■ Data to use
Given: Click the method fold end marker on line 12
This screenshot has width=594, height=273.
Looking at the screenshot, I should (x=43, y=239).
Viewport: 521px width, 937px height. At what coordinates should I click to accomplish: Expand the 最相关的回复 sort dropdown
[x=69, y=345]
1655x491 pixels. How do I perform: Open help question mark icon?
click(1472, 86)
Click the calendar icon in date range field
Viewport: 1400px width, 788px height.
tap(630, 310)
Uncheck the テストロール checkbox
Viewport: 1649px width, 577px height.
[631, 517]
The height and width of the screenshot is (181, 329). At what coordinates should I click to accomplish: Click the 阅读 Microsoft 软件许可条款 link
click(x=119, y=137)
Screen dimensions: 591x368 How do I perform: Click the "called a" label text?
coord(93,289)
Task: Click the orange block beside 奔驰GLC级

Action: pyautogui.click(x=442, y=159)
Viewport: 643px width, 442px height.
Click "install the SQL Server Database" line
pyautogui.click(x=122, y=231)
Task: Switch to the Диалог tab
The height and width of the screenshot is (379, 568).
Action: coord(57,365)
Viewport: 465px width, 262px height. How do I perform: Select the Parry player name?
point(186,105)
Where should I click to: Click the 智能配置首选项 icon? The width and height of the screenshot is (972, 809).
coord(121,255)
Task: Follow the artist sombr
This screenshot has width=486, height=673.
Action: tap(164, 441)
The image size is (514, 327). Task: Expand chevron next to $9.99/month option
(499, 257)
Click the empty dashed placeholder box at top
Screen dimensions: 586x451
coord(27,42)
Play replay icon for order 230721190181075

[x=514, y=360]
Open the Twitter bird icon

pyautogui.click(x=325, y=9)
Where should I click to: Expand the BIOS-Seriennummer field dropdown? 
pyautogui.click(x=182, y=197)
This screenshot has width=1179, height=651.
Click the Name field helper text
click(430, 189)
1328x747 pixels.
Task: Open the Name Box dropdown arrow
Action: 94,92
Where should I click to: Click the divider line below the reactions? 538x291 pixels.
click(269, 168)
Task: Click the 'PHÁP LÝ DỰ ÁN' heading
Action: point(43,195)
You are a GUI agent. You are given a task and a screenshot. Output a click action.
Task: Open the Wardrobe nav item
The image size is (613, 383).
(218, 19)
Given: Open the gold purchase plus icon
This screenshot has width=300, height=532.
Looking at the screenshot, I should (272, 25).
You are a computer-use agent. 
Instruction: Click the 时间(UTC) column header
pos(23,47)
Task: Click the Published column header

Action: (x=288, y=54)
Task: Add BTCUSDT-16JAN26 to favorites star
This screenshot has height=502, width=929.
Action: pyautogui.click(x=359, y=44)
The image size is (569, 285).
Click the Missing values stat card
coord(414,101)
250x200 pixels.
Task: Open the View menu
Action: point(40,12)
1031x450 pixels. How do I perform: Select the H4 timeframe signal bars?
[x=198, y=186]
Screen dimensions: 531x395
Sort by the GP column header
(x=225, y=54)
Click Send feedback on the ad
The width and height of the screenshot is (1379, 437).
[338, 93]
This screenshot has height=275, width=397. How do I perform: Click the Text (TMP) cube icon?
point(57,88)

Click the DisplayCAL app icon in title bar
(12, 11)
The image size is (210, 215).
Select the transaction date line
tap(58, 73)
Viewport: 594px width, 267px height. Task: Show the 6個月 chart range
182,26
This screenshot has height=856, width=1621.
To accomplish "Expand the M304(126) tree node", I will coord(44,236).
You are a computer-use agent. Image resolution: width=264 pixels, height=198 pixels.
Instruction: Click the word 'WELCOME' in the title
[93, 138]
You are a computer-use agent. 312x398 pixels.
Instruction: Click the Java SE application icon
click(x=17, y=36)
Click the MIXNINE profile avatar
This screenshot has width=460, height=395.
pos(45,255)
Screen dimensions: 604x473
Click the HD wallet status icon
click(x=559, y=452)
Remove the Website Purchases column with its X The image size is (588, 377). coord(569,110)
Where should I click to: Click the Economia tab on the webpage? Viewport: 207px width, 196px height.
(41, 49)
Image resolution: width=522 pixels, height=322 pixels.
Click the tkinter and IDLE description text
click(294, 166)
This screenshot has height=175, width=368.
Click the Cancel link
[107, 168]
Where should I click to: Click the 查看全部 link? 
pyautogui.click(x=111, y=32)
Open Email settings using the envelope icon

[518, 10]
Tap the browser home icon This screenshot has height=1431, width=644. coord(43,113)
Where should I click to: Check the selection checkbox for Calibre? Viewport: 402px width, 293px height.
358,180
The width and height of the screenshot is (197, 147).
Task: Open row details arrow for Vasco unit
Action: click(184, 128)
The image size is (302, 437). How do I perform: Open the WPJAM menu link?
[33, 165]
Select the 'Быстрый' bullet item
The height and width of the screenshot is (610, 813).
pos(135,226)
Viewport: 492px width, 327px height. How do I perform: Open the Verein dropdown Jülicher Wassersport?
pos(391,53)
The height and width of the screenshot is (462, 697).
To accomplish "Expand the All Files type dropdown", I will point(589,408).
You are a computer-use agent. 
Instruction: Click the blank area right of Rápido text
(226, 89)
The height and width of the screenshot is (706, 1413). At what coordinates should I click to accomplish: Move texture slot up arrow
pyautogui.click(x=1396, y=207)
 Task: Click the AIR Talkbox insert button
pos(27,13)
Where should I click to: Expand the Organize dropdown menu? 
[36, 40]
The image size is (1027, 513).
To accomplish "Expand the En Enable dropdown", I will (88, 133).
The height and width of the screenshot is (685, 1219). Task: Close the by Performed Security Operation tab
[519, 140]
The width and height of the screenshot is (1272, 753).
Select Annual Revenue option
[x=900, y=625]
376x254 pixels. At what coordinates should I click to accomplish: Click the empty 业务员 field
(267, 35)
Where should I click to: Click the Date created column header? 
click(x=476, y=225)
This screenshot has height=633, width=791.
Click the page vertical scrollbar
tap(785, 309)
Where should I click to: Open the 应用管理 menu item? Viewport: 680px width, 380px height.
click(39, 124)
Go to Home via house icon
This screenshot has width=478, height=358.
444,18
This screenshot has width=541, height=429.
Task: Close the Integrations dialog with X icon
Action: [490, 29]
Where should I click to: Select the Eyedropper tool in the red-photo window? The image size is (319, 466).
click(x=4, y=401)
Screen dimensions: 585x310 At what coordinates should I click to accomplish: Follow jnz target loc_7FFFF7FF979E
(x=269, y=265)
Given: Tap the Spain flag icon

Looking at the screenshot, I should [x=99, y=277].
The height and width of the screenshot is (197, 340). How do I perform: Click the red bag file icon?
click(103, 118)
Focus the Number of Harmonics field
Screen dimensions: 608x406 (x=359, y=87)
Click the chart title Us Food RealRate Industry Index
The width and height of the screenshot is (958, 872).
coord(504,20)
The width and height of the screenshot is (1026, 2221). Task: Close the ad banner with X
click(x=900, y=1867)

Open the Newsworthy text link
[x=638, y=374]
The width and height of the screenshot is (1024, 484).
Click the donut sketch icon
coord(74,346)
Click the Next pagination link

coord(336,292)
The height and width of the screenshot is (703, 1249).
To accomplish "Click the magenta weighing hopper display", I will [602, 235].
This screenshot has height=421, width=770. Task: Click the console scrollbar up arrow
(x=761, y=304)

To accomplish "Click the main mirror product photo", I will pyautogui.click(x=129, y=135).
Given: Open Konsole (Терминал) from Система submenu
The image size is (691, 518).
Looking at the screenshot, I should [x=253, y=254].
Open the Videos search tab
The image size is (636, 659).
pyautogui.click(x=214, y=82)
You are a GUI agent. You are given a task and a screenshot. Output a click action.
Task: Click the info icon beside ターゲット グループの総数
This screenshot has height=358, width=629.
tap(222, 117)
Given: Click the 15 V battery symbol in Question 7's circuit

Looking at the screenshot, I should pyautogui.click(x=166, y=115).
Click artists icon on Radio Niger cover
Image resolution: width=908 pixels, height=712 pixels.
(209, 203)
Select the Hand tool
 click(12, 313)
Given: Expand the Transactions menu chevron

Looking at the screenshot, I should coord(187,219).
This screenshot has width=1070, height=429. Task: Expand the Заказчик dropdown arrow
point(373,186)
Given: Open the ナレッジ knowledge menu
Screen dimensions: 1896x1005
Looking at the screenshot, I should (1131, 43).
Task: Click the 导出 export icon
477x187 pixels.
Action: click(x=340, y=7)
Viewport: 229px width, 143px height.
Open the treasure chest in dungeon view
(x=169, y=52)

■ Exercise aim
Only the lines that hold the word "computer" are wanted; each should be pulled from the records.

■ The answer
You are a computer-use agent. 
You are a computer-use agent. Image resolution: width=264 pixels, height=198 pixels.
You are a computer-use agent. 312x398 pixels.
You are a computer-use agent. 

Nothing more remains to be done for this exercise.